Scam Alert: Microsoft supposedly calling and offering to help fix security issues from remote

Microsoft Remote Support Scam

Don't buy it - Microsoft is not going to call you and offer to help!

Today has been interesting… I received an email from a long-time friend saying he had the strangest phone call, from MICROSOFT… They informed him that his system was vulnerable and that they wanted to help him fix it if he would give them access to his system by visiting a website.

This guy was born at night, but he wasn’t born last night, so he questioned it, and when he did so, they hung up on him as expected.

It seems a once popular old scam has returned from the grave. In fact, a quick Google search just now turned up this showing that it is happening elsewhere, not just here.

With that said, please keep in mind, Microsoft is NEVER going to to call you and offer to help fix your computer security issues. That is like thinking the US Government is going to call you up and offer to fix your financial woes.

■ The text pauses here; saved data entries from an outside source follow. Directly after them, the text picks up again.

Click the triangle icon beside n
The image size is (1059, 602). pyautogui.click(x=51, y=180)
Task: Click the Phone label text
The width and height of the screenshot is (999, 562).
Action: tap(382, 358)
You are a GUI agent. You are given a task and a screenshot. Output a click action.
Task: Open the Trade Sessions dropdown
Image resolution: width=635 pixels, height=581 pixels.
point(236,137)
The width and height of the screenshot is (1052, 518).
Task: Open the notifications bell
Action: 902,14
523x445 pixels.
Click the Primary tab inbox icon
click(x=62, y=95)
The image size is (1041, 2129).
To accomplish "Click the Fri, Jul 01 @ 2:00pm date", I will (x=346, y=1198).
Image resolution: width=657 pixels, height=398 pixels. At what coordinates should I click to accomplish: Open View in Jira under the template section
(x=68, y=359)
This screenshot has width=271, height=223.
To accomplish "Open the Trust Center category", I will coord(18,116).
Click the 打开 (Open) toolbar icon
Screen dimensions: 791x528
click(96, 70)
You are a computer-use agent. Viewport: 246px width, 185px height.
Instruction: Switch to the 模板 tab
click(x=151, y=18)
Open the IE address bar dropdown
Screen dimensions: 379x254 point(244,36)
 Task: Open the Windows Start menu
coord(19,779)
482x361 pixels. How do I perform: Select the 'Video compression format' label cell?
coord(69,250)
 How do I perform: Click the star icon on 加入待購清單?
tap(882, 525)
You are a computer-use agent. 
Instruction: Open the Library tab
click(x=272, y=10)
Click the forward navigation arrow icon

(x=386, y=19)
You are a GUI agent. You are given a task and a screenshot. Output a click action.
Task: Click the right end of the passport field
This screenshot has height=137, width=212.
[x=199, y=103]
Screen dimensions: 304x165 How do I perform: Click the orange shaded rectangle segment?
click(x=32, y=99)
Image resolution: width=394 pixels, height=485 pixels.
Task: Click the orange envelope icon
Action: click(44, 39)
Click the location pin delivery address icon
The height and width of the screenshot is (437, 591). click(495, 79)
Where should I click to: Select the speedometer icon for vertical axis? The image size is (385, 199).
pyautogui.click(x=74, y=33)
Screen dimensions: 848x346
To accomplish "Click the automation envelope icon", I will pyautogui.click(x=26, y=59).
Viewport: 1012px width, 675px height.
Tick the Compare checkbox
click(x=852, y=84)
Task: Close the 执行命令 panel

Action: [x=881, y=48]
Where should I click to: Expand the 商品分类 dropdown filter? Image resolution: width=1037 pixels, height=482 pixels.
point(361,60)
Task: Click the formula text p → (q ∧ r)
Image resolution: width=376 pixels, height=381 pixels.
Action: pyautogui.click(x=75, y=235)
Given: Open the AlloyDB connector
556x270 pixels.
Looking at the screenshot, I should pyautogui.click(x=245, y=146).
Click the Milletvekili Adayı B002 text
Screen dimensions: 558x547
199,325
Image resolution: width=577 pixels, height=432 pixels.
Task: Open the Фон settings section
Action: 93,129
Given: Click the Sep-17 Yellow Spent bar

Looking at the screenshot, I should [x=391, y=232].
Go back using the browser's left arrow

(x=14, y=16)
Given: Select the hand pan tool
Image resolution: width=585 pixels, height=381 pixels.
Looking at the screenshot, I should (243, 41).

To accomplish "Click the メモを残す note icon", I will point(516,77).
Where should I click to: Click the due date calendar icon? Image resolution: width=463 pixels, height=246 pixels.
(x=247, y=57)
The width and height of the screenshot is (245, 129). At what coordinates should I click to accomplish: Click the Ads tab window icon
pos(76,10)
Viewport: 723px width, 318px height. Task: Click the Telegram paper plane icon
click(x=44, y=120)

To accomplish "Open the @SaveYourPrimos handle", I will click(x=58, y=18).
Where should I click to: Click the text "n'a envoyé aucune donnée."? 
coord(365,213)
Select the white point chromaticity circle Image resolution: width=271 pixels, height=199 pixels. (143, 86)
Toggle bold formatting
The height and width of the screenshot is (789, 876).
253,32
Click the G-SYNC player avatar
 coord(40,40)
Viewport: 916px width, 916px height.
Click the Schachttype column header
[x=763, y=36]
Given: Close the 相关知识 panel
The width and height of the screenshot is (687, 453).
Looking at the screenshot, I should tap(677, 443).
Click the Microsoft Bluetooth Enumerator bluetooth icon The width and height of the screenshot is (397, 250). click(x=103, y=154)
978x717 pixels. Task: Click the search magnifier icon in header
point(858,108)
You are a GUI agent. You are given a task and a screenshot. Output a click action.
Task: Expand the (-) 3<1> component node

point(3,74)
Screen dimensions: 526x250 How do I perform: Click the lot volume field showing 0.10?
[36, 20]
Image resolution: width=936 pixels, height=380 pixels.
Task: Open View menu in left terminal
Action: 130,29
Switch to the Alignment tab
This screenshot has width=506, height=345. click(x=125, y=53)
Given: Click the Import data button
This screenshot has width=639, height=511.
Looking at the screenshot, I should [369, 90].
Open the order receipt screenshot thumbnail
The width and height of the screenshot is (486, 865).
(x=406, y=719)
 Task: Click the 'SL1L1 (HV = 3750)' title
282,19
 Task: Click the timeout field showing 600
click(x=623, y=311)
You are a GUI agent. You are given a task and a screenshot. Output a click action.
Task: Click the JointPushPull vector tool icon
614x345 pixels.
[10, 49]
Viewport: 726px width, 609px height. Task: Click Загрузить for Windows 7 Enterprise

This is called “Social Engineering” and it has been around for as long as people could reach out and touch someone. In the *old* days, a person would call their mark on the phone and tell them they were with Ma Bell and that they were updating their records.  Then they would give them a little information about them, such as “We have your phone number as 555-1212, and your name is Joe Schmoe, we are setting up security measures so we can insure your privacy, can you please give me your mother’s maiden name? Now how about your social security number so we can identify you when you call us in the future?”.  Sure enough, if the person on the other end of the phone sounded official, the mark would give them anything they wanted.

This only works on people who are trusting. So here is your warning to question things that come to you with no reason. Question that strange phone call asking for more information about you, question why you should open a particular link that a ‘friend’ sends you in email, question why you might need to install a codec, player or driver when visiting a website, and for goodness sakes, question why Microsoft might call you up wanting to help.

If you have fallen for this type of scam, please contact a computer service professional and have them thoroughly checkout your machine for rootkits, keystroke loggers, and other forms of malware. For more information you can email info@homelandsecureit.com or call 864.990.4748 in the Greenville / Upstate area.

Have a very happy Thanksgiving, we ALL have so much to be thankful for!

Comments 2

  1. (I am a network administrator for windows computers)
    10/19/2012 – Berkeley CA
    Just had one of these phones calls. I played dumb. Caller ID showed the number as 000-00-0000.
    Voice was Indian or Persian. First guy lead me to open my Event Viewer and finds some Errors and asked me is I knew what they meant I said I did not. Then he transferred me to his Supervisor who then read from some extended script about how the Error message was a virus and would ruin my PC. Then he said he was going to transfer me to the Microsoft certified technician to fix my computer and the call dropped.